The obvious, philosophy's purpose, and industry change.
There was this cool interview with Rebecca Newberger Goldstein from The Atlantic a couple months ago about philosophy and its usefulness in a world where there is science.
This is what she has to say:
There’s the claim that the only progress made is in posing problems that scientists can answer. That philosophy never has the means to answer problems—it’s just biding its time till the scientists arrive on the scene. You hear this quite often. There is, among some scientists, a real anti-philosophical bias. The sense that philosophy will eventually disappear. But there’s a lot of philosophical progress, it’s just a progress that’s very hard to see. It’s very hard to see because we see with it. We incorporate philosophical progress into our own way of viewing the world. Plato would be constantly surprised by what we know. And not only what we know scientifically, or by our technology, but what we know ethically. We take a lot for granted. It’s obvious to us, for example, that individual’s ethical truths are equally important. Things like class and gender and religion and ethnicity don’t matter insofar as individual rights go. That would never have occurred to him. He makes an argument in The Republic that you need to treat all Greeks in the same way. It never occurs to him that you would treat barbarians (non-Greeks) the same way.
It’s amazing how long it takes us, but we do make progress. And it’s usually philosophical arguments that first introduce the very outlandish idea that we need to extend rights. And it takes more, it takes a movement, and activism, and emotions, to affect real social change. It starts with an argument, but then it becomes obvious. The tracks of philosophy’s work are erased because it becomes intuitively obvious. The arguments against slavery, against cruel and unusual punishment, against unjust wars, against treating children cruelly—these all took arguments.
Philosophy has the difficult task of identifying moral direction, which is something that science cannot do. It’s not even clear even how science would go about identifying even the most basic of moral claims, like the wrongness of slavery or the rights of man regardless of race or sex. Philosophy has the hard task of being first; the first to make an argument in an area of ambiguity and the first to be overlooked once the argument eventually becomes obvious and accepted.
Startups and technological advances seem to go through a similar arc as philosophical arguments. Startups – especially ones that seemed like unpopular longshots from the beginning like Foursquare, Snapchat, Twitter, Instagram, and Zynga – and their success only seem obvious in retrospect. From the outset, these startups seemed to inhabit the same precarious role as philosophy: the first in uncharted territory, against the views of a large % of the population, and unproven POC.

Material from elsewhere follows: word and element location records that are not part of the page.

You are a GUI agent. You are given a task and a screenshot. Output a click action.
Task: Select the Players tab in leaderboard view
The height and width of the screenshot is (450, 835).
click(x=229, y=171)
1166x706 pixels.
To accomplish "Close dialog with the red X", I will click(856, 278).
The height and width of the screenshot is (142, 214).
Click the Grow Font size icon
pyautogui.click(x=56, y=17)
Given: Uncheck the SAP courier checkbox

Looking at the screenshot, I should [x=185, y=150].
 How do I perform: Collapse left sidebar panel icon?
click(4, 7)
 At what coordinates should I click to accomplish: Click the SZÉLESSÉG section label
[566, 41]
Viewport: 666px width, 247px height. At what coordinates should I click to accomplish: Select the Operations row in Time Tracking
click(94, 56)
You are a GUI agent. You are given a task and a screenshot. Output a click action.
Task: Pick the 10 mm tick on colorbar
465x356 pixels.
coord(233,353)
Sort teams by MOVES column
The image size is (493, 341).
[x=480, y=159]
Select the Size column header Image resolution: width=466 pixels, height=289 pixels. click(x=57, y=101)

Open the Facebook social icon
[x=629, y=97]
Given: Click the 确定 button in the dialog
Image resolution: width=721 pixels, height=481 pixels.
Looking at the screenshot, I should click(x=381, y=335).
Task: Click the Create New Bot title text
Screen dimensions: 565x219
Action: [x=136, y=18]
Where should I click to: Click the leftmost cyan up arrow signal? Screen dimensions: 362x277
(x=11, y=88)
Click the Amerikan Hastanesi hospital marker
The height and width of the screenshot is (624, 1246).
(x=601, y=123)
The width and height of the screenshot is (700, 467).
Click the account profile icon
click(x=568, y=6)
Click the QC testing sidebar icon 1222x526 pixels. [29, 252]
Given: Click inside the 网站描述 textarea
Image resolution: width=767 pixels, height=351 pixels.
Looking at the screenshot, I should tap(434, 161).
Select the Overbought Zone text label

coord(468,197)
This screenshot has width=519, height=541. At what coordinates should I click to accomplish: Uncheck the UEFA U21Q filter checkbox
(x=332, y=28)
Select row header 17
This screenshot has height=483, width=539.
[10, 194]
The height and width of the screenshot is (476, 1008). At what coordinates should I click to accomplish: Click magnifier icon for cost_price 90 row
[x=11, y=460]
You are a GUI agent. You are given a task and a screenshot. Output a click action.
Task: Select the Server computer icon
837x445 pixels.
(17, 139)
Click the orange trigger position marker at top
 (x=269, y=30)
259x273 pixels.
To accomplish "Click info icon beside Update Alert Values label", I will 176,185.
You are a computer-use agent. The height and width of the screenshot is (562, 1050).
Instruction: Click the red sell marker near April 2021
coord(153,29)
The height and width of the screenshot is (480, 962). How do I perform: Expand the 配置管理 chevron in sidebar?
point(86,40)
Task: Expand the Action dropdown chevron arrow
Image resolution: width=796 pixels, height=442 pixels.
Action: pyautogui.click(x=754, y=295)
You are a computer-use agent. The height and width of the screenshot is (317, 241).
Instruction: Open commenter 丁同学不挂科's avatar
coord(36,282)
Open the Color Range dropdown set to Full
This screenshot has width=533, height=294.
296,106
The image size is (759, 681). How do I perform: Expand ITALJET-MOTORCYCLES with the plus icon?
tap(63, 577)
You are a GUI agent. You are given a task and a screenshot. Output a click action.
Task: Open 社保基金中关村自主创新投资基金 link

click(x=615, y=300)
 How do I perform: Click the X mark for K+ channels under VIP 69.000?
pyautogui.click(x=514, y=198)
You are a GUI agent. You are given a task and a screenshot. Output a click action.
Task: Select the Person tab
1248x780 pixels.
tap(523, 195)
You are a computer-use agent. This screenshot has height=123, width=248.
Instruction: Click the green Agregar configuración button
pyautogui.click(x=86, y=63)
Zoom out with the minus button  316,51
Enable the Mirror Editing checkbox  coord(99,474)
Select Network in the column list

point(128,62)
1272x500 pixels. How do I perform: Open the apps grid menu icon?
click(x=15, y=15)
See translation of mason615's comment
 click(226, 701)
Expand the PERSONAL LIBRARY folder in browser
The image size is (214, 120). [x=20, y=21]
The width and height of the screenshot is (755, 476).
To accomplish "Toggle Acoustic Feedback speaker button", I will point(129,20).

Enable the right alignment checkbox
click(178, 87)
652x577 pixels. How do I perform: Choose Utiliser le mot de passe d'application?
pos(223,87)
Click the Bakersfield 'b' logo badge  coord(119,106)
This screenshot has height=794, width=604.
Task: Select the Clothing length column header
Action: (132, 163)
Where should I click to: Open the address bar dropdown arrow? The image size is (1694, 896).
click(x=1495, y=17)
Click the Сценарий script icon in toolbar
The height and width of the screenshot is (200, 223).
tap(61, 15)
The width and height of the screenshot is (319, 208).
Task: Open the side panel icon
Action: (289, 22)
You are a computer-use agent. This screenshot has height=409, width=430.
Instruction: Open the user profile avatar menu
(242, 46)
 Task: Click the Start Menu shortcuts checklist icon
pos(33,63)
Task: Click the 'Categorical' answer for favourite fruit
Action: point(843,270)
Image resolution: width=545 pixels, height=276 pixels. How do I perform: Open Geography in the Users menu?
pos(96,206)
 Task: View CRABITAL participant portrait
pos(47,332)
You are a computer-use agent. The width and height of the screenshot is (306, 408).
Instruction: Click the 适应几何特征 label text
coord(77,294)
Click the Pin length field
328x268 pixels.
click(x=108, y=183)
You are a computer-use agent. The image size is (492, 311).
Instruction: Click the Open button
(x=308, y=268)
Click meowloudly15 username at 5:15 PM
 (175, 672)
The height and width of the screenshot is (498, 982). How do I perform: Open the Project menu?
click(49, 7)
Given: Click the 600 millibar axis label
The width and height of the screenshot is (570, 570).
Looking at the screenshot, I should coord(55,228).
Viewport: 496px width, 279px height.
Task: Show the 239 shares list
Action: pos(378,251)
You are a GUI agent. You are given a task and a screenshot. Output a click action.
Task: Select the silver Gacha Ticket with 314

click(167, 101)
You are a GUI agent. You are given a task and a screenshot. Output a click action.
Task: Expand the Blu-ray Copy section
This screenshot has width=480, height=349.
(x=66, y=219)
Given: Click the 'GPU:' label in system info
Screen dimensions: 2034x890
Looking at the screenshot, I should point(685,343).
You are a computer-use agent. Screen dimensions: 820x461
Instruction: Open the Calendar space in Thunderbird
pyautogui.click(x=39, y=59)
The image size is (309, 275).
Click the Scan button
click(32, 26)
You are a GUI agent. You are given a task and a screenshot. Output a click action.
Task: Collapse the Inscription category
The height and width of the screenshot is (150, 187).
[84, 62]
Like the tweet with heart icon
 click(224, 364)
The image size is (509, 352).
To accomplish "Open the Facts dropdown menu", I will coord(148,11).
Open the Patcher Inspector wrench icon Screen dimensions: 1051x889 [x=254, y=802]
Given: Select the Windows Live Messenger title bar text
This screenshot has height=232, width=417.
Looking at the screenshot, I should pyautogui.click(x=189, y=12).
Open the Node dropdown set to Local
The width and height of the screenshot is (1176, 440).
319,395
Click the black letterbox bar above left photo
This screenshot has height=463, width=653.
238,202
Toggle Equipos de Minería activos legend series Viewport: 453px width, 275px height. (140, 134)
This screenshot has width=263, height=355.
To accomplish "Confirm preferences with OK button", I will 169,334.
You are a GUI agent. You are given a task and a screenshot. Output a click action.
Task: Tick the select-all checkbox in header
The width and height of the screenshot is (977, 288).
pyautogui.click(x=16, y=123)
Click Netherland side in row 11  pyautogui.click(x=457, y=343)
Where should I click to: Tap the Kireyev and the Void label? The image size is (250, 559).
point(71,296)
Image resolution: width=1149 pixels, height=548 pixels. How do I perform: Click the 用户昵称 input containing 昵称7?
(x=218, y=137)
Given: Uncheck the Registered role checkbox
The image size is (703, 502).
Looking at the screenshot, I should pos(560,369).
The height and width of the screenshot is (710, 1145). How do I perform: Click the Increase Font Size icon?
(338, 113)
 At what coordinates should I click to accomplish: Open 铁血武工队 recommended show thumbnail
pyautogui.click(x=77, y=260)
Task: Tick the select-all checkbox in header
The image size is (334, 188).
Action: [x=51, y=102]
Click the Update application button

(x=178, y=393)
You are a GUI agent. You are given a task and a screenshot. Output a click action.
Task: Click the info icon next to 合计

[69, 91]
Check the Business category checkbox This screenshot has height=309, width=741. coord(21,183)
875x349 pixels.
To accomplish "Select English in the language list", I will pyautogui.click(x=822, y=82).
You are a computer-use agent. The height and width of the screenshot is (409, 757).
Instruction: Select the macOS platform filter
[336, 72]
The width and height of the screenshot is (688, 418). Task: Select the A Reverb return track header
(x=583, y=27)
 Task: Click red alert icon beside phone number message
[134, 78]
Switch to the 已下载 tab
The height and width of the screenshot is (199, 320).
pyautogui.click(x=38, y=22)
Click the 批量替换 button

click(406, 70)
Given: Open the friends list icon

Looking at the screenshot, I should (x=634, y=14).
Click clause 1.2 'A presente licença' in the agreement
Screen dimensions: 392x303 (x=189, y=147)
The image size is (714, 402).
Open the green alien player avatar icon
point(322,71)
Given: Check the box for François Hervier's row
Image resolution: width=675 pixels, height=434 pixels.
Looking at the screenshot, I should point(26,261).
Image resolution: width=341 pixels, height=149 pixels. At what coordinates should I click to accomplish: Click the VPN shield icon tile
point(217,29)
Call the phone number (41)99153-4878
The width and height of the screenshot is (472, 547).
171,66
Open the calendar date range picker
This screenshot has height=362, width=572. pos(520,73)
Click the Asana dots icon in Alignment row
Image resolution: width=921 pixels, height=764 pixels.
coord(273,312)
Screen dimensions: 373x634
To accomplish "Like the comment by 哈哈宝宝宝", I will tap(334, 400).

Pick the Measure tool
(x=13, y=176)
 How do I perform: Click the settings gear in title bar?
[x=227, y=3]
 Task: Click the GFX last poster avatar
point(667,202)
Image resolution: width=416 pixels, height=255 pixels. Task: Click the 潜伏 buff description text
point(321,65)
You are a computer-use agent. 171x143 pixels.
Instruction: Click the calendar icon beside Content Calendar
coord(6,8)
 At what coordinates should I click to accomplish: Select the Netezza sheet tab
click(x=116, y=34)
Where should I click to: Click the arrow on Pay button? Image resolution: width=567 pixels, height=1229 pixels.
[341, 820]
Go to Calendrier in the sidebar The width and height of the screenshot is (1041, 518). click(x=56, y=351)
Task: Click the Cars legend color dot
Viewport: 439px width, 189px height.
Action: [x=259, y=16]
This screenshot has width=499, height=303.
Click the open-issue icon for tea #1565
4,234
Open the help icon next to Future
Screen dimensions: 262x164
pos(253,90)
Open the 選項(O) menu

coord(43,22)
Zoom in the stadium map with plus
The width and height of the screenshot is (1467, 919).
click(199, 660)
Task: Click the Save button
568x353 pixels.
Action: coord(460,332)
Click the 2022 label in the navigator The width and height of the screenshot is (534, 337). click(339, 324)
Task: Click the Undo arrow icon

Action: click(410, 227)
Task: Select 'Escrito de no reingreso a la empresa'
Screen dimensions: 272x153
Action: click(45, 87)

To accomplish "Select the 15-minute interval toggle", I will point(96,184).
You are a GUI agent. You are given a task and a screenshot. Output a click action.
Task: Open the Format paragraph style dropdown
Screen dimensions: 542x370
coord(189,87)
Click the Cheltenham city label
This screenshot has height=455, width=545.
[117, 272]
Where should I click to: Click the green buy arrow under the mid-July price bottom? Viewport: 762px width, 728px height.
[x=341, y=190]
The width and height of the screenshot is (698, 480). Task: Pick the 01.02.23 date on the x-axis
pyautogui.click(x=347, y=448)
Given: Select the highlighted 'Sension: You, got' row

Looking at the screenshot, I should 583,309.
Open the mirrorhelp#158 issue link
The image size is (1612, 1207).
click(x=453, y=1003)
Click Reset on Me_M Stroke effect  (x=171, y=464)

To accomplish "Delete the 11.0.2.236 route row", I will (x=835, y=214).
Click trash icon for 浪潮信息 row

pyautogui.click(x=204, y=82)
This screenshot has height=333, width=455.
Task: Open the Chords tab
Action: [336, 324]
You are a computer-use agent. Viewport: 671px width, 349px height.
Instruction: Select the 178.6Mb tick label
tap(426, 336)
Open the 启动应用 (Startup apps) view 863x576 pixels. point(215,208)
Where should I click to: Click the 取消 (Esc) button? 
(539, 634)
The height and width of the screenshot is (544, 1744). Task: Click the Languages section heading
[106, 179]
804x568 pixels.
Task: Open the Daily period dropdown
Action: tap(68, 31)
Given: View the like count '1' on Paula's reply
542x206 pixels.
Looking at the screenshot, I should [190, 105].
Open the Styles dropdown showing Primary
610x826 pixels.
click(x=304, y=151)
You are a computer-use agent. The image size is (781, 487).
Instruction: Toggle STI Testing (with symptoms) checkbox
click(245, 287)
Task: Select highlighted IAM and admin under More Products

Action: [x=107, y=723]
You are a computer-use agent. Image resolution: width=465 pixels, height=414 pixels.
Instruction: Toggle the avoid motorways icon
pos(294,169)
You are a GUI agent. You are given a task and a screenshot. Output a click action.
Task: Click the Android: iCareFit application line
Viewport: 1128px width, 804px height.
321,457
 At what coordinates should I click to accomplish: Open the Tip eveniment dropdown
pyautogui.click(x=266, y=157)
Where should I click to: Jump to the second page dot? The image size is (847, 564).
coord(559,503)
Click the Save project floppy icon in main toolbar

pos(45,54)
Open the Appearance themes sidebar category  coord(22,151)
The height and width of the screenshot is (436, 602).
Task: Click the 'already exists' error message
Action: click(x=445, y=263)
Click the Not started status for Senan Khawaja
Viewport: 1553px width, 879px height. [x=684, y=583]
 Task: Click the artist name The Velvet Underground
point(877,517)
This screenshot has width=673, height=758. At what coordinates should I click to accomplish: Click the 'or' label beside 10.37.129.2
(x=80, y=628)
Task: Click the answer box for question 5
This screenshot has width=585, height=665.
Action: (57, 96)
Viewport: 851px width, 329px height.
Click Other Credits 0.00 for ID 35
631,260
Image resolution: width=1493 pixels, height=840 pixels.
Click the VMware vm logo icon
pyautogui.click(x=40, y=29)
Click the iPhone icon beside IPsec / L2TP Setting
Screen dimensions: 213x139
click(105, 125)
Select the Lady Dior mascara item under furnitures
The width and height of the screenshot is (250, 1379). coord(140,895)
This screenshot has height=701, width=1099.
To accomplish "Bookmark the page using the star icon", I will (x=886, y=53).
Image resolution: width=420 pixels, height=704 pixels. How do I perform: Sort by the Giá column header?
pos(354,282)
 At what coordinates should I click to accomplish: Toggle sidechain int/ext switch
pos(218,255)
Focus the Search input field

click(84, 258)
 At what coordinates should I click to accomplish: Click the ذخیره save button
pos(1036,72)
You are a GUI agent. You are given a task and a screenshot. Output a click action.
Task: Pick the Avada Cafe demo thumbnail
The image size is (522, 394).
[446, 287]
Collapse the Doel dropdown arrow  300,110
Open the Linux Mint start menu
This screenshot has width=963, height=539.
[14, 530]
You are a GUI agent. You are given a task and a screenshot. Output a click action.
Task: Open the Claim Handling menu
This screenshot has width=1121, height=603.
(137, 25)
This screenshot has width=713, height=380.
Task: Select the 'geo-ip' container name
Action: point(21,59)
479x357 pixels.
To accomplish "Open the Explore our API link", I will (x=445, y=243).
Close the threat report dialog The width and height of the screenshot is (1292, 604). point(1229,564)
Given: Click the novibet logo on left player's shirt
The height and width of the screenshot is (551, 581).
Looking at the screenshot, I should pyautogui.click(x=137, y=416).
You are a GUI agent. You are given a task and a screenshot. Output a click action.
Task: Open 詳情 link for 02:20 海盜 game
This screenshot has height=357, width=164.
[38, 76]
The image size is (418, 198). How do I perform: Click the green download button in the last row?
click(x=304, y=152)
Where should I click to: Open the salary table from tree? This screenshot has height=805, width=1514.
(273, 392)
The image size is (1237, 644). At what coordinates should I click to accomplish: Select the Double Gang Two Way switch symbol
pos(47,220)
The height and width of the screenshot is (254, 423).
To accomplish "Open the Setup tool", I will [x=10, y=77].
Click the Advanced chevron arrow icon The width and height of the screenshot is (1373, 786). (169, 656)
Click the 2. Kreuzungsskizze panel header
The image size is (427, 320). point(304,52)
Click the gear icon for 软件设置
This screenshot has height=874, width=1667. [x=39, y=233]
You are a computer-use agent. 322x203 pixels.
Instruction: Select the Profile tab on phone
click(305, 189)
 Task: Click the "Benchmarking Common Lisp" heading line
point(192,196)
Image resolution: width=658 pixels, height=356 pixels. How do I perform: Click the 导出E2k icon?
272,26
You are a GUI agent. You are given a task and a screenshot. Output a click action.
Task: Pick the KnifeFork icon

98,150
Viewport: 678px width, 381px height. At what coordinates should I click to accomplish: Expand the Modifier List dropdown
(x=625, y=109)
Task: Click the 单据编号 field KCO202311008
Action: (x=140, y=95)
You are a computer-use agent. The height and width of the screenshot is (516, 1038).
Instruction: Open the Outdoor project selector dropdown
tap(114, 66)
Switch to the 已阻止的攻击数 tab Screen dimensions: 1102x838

It’s only years later that the leaders of the movement are named visionaries. It’s only years later that the movement itself seemed obvious all along. It’s only years later that people are scratching their heads, wondering why they didn’t think of the ideas years earlier. Norms take time to develop, and the world is forever changed by them, but they are anything but obvious from the outset.
I look around the Orbital group and the teachers, I wonder which ones have ideas that have to be the potential of being obvious years later. I really liked a few of the ideas around the room: a more interactive programming learning/educational tool, a forum that offers more on-point and real-time relationship/love advice, and higher-quality and immersive video games. My own idea involves elements of time-banking (a service swapping model that involves time sharing and not money), but I hope to restrict it to higher quality services and have it centered around learning and recreation. In short, my thesis is that people enjoy meeting people, learning, and recreation, and that there are problems with current offerings like Skillshare and GA (illiquid marketplace resulting in less two-sided transactions and fewer attractive course offerings).
As I continue to work in my career (professional poker, day-trading, derivatives market-making, non-profit fundraising, tennis coaching, startup work at Kitchensurfing), I have begun to see how each of these industries will change through time and I wonder which of these changes will be obvious. Manual day-trading seems like it’s already a profession of the past: traders still believe they have significant edge in markets that are quickly becoming run by more advanced and more systematic algorithms and data analysts. Programmers are desired for their hard skillsets everywhere. In a few years, where will these industries and professions stand? Which ones will not stand the test of time and which ones will emerge and seem as inevitable transformations in the process?
The world is obviously changing at an accelerated rate and I wonder what conditions and industries will eventually become obsolete and which transformations will seem obvious in hindsight.